Situs Resmi Komisi Bimbingan dan Dakwah Syura Ahlulbait Indonesia (ABI)
 

Akal dan Kedudukannya terhadap Pengenalan Agama

Akal (aql) secara etimologi berarti “pencegahan” dan “penahanan”, atau alat yang berfungsi mencegah seperti tali kendali yang berfungsi mencegah kuda atau beberapa hewan lainnya dari keliaran dan berjalan ke sembarang arah. Dalam pengertian serupa, daya berpikir manusia disebut “aql” karena berfungsi mengendalikan dan mencegah manusia dari ketersesatan.

Kategorisasi Akal

Ditinjau dari berbagai aspek, akal dapat dibagi menjadi beberapa kategori, di antaranya ialah; akal teoretis (aql nazhari), dan akal praktis (aql amali). Pembagian ini tentu bukan berarti ada dua akal, melainkan tetap satu akal namun dengan dua fungsi yang berbeda. Dengan kata lain, akal di bagi menjadi dua bagian berdasar objek yang dideteksi olehnya.

Dalam kapasitasnya sebagai pendeteksi objek berupa perkara-perkara yang tidak berbuah tindakan secara langsung tanpa perantara, akal ini disebut sebagai akal teoretis. Contohnya adalah ketika akal mendeteksi dan memastikan kemustahilan bertemunya dua sesuatu yang kontradiktif.
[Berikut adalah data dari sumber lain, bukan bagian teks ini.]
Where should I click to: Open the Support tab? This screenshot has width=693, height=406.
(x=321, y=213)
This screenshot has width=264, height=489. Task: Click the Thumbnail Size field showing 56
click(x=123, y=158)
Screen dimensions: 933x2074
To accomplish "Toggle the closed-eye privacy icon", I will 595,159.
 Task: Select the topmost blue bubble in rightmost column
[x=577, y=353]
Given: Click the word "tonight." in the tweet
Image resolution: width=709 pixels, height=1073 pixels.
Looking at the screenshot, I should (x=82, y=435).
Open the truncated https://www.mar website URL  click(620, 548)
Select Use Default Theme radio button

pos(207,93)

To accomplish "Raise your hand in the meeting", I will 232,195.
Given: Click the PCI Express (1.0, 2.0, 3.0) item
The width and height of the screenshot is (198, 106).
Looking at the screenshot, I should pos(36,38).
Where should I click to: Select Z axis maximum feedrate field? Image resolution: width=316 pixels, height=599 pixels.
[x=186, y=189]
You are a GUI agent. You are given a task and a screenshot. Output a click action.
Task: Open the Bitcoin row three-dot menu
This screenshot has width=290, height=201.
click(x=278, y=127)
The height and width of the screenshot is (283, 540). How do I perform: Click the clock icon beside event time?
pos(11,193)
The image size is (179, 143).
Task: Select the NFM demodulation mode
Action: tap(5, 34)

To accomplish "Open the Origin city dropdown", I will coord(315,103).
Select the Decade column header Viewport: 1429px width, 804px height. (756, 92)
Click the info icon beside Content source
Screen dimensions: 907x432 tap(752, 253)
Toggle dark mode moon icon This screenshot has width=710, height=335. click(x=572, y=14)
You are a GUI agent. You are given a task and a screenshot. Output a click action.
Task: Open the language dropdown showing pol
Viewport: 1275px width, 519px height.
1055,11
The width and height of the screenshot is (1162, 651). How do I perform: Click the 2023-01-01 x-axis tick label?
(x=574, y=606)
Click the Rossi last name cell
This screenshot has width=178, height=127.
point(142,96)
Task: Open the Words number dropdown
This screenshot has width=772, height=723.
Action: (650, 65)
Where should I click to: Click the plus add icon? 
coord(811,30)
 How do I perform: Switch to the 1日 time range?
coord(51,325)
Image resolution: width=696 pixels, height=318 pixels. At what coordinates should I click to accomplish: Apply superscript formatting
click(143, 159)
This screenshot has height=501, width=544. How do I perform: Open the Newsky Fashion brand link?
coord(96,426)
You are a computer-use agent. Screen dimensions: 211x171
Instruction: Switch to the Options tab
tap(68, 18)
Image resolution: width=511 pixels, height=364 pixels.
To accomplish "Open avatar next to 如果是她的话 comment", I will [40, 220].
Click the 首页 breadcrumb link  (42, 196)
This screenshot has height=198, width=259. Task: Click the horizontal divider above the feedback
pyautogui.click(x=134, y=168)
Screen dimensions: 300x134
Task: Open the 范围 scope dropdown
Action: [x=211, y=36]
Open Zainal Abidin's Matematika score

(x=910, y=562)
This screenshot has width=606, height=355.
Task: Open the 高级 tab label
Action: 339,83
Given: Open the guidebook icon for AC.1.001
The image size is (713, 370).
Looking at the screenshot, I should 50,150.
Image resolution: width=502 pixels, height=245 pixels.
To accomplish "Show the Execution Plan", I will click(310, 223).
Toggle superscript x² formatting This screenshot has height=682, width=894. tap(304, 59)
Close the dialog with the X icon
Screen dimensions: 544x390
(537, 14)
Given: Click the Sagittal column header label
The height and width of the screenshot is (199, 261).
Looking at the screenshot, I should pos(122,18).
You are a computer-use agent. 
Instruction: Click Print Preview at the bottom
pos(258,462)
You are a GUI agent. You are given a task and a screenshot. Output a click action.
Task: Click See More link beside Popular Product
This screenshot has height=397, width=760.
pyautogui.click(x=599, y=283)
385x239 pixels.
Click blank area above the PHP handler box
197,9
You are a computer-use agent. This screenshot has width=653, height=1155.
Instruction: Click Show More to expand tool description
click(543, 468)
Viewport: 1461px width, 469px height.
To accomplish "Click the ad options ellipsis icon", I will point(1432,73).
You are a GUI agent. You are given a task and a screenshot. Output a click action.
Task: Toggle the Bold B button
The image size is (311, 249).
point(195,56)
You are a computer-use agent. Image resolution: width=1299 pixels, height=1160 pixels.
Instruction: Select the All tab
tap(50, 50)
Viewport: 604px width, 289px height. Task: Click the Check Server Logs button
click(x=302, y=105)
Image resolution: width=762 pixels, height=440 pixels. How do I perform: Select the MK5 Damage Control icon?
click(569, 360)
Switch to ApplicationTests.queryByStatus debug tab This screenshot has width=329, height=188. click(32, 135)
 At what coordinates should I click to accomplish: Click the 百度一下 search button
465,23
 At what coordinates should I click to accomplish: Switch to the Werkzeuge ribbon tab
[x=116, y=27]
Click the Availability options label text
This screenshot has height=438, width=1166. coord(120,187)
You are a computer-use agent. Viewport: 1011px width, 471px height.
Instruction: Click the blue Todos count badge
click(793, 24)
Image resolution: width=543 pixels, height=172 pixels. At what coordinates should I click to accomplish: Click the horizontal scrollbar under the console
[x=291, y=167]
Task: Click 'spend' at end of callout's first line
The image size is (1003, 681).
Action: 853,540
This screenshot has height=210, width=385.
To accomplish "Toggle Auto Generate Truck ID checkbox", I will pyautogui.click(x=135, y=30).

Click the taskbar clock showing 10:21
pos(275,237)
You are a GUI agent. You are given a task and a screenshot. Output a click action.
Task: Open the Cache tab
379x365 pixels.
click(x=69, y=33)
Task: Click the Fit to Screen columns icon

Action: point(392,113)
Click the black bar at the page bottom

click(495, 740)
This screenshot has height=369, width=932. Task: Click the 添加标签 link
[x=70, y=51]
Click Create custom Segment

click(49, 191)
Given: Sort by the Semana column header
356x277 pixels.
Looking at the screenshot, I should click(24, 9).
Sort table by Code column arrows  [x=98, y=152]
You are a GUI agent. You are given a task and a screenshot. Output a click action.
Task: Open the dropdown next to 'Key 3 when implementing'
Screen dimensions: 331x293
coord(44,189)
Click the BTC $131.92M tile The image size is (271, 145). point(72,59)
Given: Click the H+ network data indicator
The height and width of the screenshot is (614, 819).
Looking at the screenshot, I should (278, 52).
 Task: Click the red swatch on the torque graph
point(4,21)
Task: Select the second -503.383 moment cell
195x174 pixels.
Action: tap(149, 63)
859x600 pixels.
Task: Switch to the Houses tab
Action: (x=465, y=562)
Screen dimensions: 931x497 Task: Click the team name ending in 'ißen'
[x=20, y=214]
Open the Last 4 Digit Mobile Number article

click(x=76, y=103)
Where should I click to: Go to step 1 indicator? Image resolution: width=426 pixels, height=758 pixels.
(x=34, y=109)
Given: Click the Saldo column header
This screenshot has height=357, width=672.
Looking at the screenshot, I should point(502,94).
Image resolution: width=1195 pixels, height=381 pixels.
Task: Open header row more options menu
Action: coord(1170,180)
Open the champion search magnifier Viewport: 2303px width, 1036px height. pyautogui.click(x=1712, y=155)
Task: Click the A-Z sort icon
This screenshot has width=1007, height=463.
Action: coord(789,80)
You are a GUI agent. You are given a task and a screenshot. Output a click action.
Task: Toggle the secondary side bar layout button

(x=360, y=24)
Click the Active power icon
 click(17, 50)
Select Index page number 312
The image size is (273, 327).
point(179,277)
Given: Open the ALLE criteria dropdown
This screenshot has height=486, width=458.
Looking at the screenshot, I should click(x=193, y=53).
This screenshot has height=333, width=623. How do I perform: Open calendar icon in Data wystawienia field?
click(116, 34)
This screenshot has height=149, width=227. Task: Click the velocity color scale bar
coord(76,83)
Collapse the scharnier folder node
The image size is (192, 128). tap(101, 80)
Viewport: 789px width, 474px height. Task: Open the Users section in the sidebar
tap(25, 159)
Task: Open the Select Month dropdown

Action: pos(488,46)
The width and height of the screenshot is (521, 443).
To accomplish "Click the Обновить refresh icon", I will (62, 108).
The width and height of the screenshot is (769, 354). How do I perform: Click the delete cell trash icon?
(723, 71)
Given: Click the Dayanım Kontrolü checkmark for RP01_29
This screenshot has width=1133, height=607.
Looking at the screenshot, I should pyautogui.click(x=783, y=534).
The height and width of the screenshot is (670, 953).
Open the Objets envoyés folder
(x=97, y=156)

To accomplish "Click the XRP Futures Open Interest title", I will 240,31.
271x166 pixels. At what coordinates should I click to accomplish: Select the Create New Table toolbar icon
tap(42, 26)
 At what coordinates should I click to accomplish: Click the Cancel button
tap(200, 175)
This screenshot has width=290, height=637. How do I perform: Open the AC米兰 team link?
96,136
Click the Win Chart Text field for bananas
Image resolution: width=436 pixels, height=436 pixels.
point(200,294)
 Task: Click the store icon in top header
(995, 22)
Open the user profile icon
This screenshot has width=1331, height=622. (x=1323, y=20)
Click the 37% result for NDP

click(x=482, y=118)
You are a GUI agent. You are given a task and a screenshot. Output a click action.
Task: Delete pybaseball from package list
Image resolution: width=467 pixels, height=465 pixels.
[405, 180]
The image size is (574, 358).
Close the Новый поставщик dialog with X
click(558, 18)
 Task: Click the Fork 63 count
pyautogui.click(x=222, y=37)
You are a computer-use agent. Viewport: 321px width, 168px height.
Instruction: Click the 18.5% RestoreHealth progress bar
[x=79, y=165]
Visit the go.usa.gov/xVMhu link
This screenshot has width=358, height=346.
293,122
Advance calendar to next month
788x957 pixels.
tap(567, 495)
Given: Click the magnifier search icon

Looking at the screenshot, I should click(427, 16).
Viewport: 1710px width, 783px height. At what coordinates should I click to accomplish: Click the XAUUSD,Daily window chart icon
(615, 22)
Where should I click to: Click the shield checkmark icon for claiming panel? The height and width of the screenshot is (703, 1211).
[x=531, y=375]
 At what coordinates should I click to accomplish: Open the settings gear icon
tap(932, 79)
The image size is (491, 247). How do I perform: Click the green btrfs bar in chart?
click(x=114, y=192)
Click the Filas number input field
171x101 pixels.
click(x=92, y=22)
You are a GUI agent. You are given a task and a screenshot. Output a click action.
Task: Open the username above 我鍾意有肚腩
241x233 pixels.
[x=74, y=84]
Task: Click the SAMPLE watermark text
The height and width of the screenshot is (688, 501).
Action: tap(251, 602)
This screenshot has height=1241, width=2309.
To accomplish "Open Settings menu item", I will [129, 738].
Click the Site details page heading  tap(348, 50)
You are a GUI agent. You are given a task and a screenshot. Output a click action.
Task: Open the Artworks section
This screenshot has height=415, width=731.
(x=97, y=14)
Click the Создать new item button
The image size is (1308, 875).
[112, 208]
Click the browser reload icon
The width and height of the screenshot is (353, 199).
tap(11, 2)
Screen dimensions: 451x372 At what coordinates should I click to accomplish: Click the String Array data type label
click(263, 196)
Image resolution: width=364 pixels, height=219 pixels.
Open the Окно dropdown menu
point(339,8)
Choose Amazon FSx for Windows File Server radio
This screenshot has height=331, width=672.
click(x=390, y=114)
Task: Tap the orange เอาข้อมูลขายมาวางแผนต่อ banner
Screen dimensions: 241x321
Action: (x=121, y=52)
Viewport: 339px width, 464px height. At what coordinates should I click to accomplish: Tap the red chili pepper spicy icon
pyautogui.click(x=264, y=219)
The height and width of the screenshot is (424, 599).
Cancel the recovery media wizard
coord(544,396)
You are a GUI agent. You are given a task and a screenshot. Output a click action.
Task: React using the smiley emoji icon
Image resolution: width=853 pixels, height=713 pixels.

Dengan kata lain, jika akal berurusan dengan ke-ada-an sesuatu atau ketika akal berada dalam fungsinya untuk mengetahui apa saja yang perlu diketahui, seperti “manusia adalah maujud yang dependen” atau “dunia adalah sesuatu yang senantiasa berubah” maka ia disebut akal teoretis

Baca: Hubungan antara Pengetahuan, Akal, dan Wahyu

Sedangkan ketika akal berurusan dan mengetahui hal-hal yang menuntut tindakan dan praktik secara langsung, seperti “kezaliman itu buruk” maka ia disebut akal praktis. Dengan kata lain, ketika akal berurusan dengan objek-objek berupa kebaikan-kebaikan dan keburukan-keburukan atau hal-hal yang harus atau patut dilakukan atau hal-hal yang tidak boleh atau tidak patut dikerjakan (misalnya berkenaan dengan baiknya keadilan dan buruknya kezaliman) maka ia disebut akal praktis.

Validitas Akal

Validitas (hujjiyat) hukum-hukum absolut akal teoretis dan akal praktis adalah sesuatu yang bersifat esensial (dzati). Karena itu, validitasnya tidak memerlukan rekomendasi acuan-acuan lain. Namun patut dicatat bahwa validitas esensial Ini hanya berkenaan dengan hukum-hukum aksiomatis (postulat) atau argumentasi-argumentasi logis dan absolut (istidial burhani yaqini). Ini tak lain karena sebagian hukum non-aksiomatis atau argumentasi logis yang tidak absolut masih berkemungkinan keliru dan salah.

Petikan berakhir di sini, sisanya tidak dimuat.